>>>
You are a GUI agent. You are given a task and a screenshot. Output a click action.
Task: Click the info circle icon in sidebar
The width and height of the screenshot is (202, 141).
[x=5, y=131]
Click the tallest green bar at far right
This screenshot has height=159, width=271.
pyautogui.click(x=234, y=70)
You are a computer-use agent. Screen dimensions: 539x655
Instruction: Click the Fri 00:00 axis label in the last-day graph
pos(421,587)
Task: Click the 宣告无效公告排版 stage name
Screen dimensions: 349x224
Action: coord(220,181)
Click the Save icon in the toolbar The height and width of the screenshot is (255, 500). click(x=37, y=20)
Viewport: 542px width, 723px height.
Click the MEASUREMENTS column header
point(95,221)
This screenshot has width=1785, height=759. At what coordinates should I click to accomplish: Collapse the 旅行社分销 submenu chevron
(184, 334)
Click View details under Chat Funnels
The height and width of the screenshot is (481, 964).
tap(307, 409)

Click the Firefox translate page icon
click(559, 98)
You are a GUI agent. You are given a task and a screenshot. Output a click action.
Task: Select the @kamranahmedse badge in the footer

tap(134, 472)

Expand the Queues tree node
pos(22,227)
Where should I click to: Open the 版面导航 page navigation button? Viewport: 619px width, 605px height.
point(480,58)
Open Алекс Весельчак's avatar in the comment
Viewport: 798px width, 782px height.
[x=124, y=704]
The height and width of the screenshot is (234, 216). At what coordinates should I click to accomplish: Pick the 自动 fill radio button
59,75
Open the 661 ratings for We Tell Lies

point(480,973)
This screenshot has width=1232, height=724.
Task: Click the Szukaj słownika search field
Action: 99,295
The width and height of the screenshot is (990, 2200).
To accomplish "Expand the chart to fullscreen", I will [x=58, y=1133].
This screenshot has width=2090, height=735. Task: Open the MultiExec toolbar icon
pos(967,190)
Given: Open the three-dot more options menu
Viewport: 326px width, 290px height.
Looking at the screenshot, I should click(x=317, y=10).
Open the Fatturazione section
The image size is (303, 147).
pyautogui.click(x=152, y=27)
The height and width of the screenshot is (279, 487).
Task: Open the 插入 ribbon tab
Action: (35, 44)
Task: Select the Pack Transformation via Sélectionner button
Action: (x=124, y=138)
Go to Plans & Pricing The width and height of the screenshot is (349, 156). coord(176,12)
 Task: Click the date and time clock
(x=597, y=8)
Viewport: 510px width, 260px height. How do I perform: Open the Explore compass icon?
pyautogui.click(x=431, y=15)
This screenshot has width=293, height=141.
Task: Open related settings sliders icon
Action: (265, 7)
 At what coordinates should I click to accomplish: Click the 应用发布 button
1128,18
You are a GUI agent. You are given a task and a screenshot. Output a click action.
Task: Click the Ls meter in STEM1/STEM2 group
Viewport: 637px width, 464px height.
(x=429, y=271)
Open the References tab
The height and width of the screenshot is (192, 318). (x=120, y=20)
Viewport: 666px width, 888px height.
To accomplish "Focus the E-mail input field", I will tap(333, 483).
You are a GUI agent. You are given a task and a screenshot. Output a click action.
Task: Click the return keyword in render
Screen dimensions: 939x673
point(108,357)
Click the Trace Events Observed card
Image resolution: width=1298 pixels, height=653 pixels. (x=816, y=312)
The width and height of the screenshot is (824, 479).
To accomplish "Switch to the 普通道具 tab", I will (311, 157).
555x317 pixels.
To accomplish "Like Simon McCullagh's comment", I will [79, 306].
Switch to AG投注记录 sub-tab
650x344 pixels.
<<<
Return the listing above in its exact form.

**Result for this exercise**.
You are a GUI agent. You are given a task and a screenshot. Output a click action.
Task: Click the info circle icon in sidebar
The width and height of the screenshot is (202, 141).
[x=5, y=131]
Click the tallest green bar at far right
This screenshot has height=159, width=271.
pyautogui.click(x=234, y=70)
You are a computer-use agent. Screen dimensions: 539x655
Instruction: Click the Fri 00:00 axis label in the last-day graph
pos(421,587)
Task: Click the 宣告无效公告排版 stage name
Screen dimensions: 349x224
Action: coord(220,181)
Click the Save icon in the toolbar The height and width of the screenshot is (255, 500). click(x=37, y=20)
Viewport: 542px width, 723px height.
Click the MEASUREMENTS column header
point(95,221)
This screenshot has width=1785, height=759. At what coordinates should I click to accomplish: Collapse the 旅行社分销 submenu chevron
(184, 334)
Click View details under Chat Funnels
The height and width of the screenshot is (481, 964).
tap(307, 409)

Click the Firefox translate page icon
click(559, 98)
You are a GUI agent. You are given a task and a screenshot. Output a click action.
Task: Select the @kamranahmedse badge in the footer

tap(134, 472)

Expand the Queues tree node
pos(22,227)
Where should I click to: Open the 版面导航 page navigation button? Viewport: 619px width, 605px height.
point(480,58)
Open Алекс Весельчак's avatar in the comment
Viewport: 798px width, 782px height.
[x=124, y=704]
The height and width of the screenshot is (234, 216). At what coordinates should I click to accomplish: Pick the 自动 fill radio button
59,75
Open the 661 ratings for We Tell Lies

point(480,973)
This screenshot has width=1232, height=724.
Task: Click the Szukaj słownika search field
Action: 99,295
The width and height of the screenshot is (990, 2200).
To accomplish "Expand the chart to fullscreen", I will [x=58, y=1133].
This screenshot has width=2090, height=735. Task: Open the MultiExec toolbar icon
pos(967,190)
Given: Open the three-dot more options menu
Viewport: 326px width, 290px height.
Looking at the screenshot, I should click(x=317, y=10).
Open the Fatturazione section
The image size is (303, 147).
pyautogui.click(x=152, y=27)
The height and width of the screenshot is (279, 487).
Task: Open the 插入 ribbon tab
Action: (35, 44)
Task: Select the Pack Transformation via Sélectionner button
Action: (x=124, y=138)
Go to Plans & Pricing The width and height of the screenshot is (349, 156). coord(176,12)
 Task: Click the date and time clock
(x=597, y=8)
Viewport: 510px width, 260px height. How do I perform: Open the Explore compass icon?
pyautogui.click(x=431, y=15)
This screenshot has width=293, height=141.
Task: Open related settings sliders icon
Action: (265, 7)
 At what coordinates should I click to accomplish: Click the 应用发布 button
1128,18
You are a GUI agent. You are given a task and a screenshot. Output a click action.
Task: Click the Ls meter in STEM1/STEM2 group
Viewport: 637px width, 464px height.
(x=429, y=271)
Open the References tab
The height and width of the screenshot is (192, 318). (x=120, y=20)
Viewport: 666px width, 888px height.
To accomplish "Focus the E-mail input field", I will tap(333, 483).
You are a GUI agent. You are given a task and a screenshot. Output a click action.
Task: Click the return keyword in render
Screen dimensions: 939x673
point(108,357)
Click the Trace Events Observed card
Image resolution: width=1298 pixels, height=653 pixels. (x=816, y=312)
The width and height of the screenshot is (824, 479).
To accomplish "Switch to the 普通道具 tab", I will (311, 157).
555x317 pixels.
To accomplish "Like Simon McCullagh's comment", I will [79, 306].
Switch to AG投注记录 sub-tab
650x344 pixels.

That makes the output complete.